OBJECTIVE
List each line of the listing below that contains the string "what". Matching is case-sensitive.

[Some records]
>> BEGIN

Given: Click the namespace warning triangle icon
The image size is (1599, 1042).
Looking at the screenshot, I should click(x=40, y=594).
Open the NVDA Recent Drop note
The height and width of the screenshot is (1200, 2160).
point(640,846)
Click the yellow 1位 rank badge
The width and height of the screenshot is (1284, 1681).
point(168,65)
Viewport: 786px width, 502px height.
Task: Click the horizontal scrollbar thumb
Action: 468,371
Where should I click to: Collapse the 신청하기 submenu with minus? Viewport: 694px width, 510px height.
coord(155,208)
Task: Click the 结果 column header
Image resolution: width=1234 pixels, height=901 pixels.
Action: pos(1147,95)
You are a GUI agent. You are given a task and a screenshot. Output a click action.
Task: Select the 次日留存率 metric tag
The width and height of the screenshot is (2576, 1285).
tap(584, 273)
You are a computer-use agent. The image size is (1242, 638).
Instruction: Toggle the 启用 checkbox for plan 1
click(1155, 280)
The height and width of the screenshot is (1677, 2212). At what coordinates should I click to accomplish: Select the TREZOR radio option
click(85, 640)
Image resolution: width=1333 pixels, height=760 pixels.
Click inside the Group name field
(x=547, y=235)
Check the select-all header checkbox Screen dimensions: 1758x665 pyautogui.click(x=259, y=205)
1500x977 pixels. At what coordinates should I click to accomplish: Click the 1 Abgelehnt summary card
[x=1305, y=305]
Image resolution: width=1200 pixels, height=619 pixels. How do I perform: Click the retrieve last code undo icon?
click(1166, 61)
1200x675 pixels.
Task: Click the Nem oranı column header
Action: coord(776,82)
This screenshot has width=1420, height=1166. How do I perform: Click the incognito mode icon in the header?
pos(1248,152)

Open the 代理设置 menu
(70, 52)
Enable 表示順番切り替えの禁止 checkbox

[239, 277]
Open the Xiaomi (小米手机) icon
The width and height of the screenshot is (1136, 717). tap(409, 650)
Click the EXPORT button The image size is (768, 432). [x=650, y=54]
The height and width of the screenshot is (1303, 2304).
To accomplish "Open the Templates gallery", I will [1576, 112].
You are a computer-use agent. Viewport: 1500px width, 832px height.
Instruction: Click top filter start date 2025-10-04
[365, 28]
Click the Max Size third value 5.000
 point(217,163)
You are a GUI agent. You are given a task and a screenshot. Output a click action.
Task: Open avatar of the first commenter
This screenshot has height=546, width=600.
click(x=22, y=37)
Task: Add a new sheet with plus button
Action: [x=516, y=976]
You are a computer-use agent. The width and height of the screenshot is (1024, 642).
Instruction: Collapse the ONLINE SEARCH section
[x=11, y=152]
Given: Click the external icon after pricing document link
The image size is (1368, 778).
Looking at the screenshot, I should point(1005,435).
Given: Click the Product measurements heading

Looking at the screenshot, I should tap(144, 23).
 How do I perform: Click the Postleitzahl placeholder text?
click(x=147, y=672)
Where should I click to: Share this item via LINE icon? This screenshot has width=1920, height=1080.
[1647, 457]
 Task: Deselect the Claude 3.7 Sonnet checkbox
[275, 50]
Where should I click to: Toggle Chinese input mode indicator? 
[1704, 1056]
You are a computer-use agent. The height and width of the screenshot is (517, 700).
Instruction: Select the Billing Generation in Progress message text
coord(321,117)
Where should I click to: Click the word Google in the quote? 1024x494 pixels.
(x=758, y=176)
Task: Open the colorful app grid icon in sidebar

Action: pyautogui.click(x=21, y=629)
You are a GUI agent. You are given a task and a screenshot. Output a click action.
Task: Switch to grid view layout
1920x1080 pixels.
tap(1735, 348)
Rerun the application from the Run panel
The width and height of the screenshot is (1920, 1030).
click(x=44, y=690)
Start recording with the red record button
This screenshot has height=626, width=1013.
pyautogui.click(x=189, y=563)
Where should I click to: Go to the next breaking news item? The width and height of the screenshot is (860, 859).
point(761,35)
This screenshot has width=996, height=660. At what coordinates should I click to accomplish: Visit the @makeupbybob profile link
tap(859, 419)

>> END

TASK ANSWER
The height and width of the screenshot is (1677, 2212). At what coordinates should I click to accomplish: Select the TREZOR radio option
1500x977 pixels. At what coordinates should I click to accomplish: Click the 1 Abgelehnt summary card
This screenshot has width=996, height=660. At what coordinates should I click to accomplish: Visit the @makeupbybob profile link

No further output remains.